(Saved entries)
---

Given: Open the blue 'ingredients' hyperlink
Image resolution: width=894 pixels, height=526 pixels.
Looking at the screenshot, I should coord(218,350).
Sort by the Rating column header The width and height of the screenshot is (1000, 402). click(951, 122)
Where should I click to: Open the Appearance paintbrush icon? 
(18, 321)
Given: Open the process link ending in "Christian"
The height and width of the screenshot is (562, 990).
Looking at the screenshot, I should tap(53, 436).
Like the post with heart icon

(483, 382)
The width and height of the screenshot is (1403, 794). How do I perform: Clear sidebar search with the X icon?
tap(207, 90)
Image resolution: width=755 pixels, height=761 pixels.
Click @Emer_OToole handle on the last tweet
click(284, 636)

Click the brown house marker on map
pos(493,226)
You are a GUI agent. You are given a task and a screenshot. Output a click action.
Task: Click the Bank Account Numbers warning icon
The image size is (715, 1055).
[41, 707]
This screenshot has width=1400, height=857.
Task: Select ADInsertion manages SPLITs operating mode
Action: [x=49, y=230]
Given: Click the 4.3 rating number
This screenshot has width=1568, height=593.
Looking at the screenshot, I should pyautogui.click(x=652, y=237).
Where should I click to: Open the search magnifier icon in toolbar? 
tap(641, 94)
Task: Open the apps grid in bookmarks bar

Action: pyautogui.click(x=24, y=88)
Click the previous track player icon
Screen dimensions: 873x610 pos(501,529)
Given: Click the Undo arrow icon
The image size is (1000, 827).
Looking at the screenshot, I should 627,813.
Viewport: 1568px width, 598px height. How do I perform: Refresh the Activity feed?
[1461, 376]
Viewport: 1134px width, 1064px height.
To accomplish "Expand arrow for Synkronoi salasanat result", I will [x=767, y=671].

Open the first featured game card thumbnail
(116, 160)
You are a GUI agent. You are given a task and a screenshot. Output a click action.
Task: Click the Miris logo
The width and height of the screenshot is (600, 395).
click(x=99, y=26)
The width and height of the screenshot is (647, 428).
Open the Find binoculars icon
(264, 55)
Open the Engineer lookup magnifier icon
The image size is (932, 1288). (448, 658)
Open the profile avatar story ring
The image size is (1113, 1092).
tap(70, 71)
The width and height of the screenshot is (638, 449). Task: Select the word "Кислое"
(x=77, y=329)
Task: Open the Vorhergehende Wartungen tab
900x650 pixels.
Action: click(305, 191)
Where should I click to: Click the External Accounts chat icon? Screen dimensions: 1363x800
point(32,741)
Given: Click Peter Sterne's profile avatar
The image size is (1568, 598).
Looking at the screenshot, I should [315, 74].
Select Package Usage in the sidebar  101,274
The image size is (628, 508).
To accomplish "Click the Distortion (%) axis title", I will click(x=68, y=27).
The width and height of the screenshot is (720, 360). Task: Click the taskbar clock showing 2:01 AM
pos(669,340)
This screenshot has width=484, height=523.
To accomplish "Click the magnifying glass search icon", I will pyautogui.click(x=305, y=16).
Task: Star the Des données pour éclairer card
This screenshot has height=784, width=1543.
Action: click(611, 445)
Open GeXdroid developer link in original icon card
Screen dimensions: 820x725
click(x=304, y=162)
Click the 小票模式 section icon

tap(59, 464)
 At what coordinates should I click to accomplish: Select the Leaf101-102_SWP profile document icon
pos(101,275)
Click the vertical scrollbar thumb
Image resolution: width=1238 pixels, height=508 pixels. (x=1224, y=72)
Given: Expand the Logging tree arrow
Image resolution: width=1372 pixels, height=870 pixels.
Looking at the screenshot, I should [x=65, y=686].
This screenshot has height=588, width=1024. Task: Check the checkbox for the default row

---

**Problem to work on:** The records above should all be quoted exactly, please.

**Result of the task:**
Given: Open the blue 'ingredients' hyperlink
Image resolution: width=894 pixels, height=526 pixels.
Looking at the screenshot, I should coord(218,350).
Sort by the Rating column header The width and height of the screenshot is (1000, 402). click(951, 122)
Where should I click to: Open the Appearance paintbrush icon? 
(18, 321)
Given: Open the process link ending in "Christian"
The height and width of the screenshot is (562, 990).
Looking at the screenshot, I should tap(53, 436).
Like the post with heart icon

(483, 382)
The width and height of the screenshot is (1403, 794). How do I perform: Clear sidebar search with the X icon?
tap(207, 90)
Image resolution: width=755 pixels, height=761 pixels.
Click @Emer_OToole handle on the last tweet
click(284, 636)

Click the brown house marker on map
pos(493,226)
You are a GUI agent. You are given a task and a screenshot. Output a click action.
Task: Click the Bank Account Numbers warning icon
The image size is (715, 1055).
[41, 707]
This screenshot has width=1400, height=857.
Task: Select ADInsertion manages SPLITs operating mode
Action: [x=49, y=230]
Given: Click the 4.3 rating number
This screenshot has width=1568, height=593.
Looking at the screenshot, I should pyautogui.click(x=652, y=237).
Where should I click to: Open the search magnifier icon in toolbar? 
tap(641, 94)
Task: Open the apps grid in bookmarks bar

Action: pyautogui.click(x=24, y=88)
Click the previous track player icon
Screen dimensions: 873x610 pos(501,529)
Given: Click the Undo arrow icon
The image size is (1000, 827).
Looking at the screenshot, I should 627,813.
Viewport: 1568px width, 598px height. How do I perform: Refresh the Activity feed?
[1461, 376]
Viewport: 1134px width, 1064px height.
To accomplish "Expand arrow for Synkronoi salasanat result", I will [x=767, y=671].

Open the first featured game card thumbnail
(116, 160)
You are a GUI agent. You are given a task and a screenshot. Output a click action.
Task: Click the Miris logo
The width and height of the screenshot is (600, 395).
click(x=99, y=26)
The width and height of the screenshot is (647, 428).
Open the Find binoculars icon
(264, 55)
Open the Engineer lookup magnifier icon
The image size is (932, 1288). (448, 658)
Open the profile avatar story ring
The image size is (1113, 1092).
tap(70, 71)
The width and height of the screenshot is (638, 449). Task: Select the word "Кислое"
(x=77, y=329)
Task: Open the Vorhergehende Wartungen tab
900x650 pixels.
Action: click(305, 191)
Where should I click to: Click the External Accounts chat icon? Screen dimensions: 1363x800
point(32,741)
Given: Click Peter Sterne's profile avatar
The image size is (1568, 598).
Looking at the screenshot, I should [315, 74].
Select Package Usage in the sidebar  101,274
The image size is (628, 508).
To accomplish "Click the Distortion (%) axis title", I will click(x=68, y=27).
The width and height of the screenshot is (720, 360). Task: Click the taskbar clock showing 2:01 AM
pos(669,340)
This screenshot has width=484, height=523.
To accomplish "Click the magnifying glass search icon", I will pyautogui.click(x=305, y=16).
Task: Star the Des données pour éclairer card
This screenshot has height=784, width=1543.
Action: click(611, 445)
Open GeXdroid developer link in original icon card
Screen dimensions: 820x725
click(x=304, y=162)
Click the 小票模式 section icon

tap(59, 464)
 At what coordinates should I click to accomplish: Select the Leaf101-102_SWP profile document icon
pos(101,275)
Click the vertical scrollbar thumb
Image resolution: width=1238 pixels, height=508 pixels. (x=1224, y=72)
Given: Expand the Logging tree arrow
Image resolution: width=1372 pixels, height=870 pixels.
Looking at the screenshot, I should [x=65, y=686].
This screenshot has height=588, width=1024. Task: Check the checkbox for the default row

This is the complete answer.